サイエンスナビゲーター 桜井 進(さくらい・すすむ)●1968年、山形県生まれ。東京工業大学理学部数学科卒業、同大学大学院修了。東京工業大学世界文明センターフェロー。主な著書に『感動する!数学』『面白くて眠れなくなる数学』など。

いいことも悪いことも半分ずつ。人生は「五分五分」だと言われますが、実は幸運が訪れる確率のほうが高いのです。一体なぜそのようなことがいえるのか? その理由は「数学」で証明できます。

大げさな表現に聞こえるかもしれませんが、この世の森羅万象は数の世界によって支配されている。世界は数学でできています。よって、例えば素敵な異性と出会えるかどうかといった予測困難と思える現象が起きる確率も算出できるのです。

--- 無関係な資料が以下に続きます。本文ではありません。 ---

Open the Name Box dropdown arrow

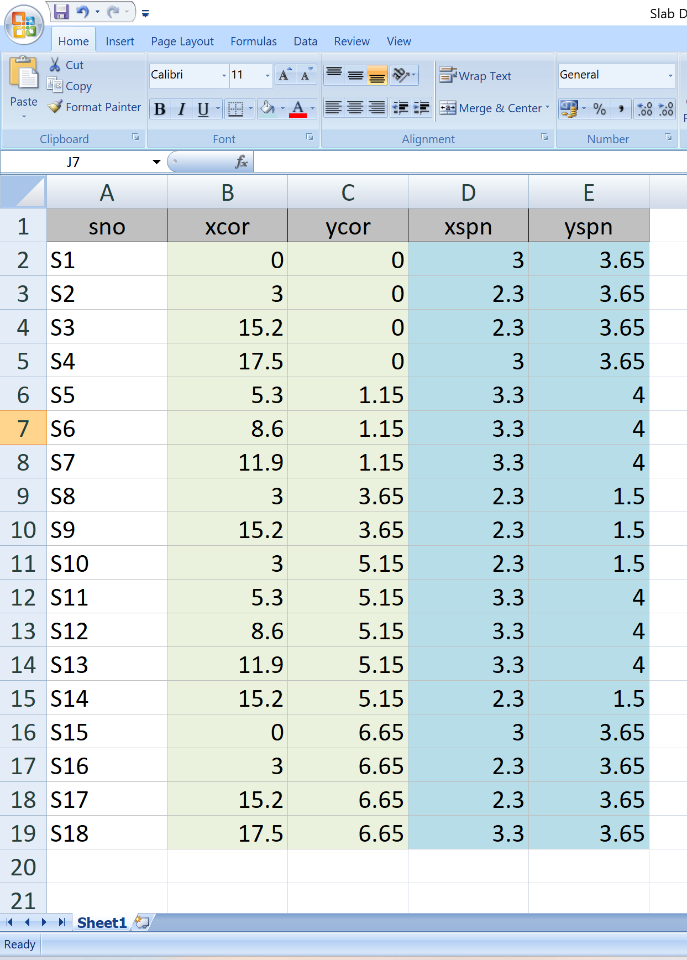coord(156,162)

ひとつ問題を出しましょう。AさんとBさんが1から3までのトランプのカードをよく切ってから順番に机の上に置きます。このとき、出したお互いのカードの数字が一致すれば「出会い」が起きることとします。Aさんが左から「1・2・3」の順でカードを出した場合、まったく一致しない確率はどのくらいあるでしょう。

Bさんのカードの出し方は次の6通りがあります。〈1・2・3〉〈1・3・2〉〈2・1・3〉〈2・3・1〉〈3・1・2〉〈3・2・1〉。まったく一致しないのは〈2・3・1〉と〈3・1・2〉の2通り。だから答えは、6分の2=3分の1で約33%です。逆に言えば、少なくとも一つでも一致する確率は、6分の4=3分の2で約67%ということになります。

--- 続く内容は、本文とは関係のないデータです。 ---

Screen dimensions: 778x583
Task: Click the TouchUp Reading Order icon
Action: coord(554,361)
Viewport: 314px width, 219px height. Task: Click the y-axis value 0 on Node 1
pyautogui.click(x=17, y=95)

では、カード数を13枚にしたらどうなるでしょう。まったく一致しない確率は約37%で、少し数値が高くなります。では、100枚なら? 当然、数値が高くなると思いきや、さにあらず。何とこちらも約37%なのです。さらに驚くべきことに、カード数が1億枚でも1兆枚でも結果はやはり37%。ということは、少なくとも1つでも一致する確率は、カード枚数に関係なく63%とほぼ一定なのです。

まったく出会いが起こらない確率である37%は、スイスの数学者レオンハルト・オイラーが発見したネイピア数(e=約2.718)で1を割った数。ネイピア数とは自然対数の底とも呼ばれ、微分積分学にとって最も重要な定数のことです。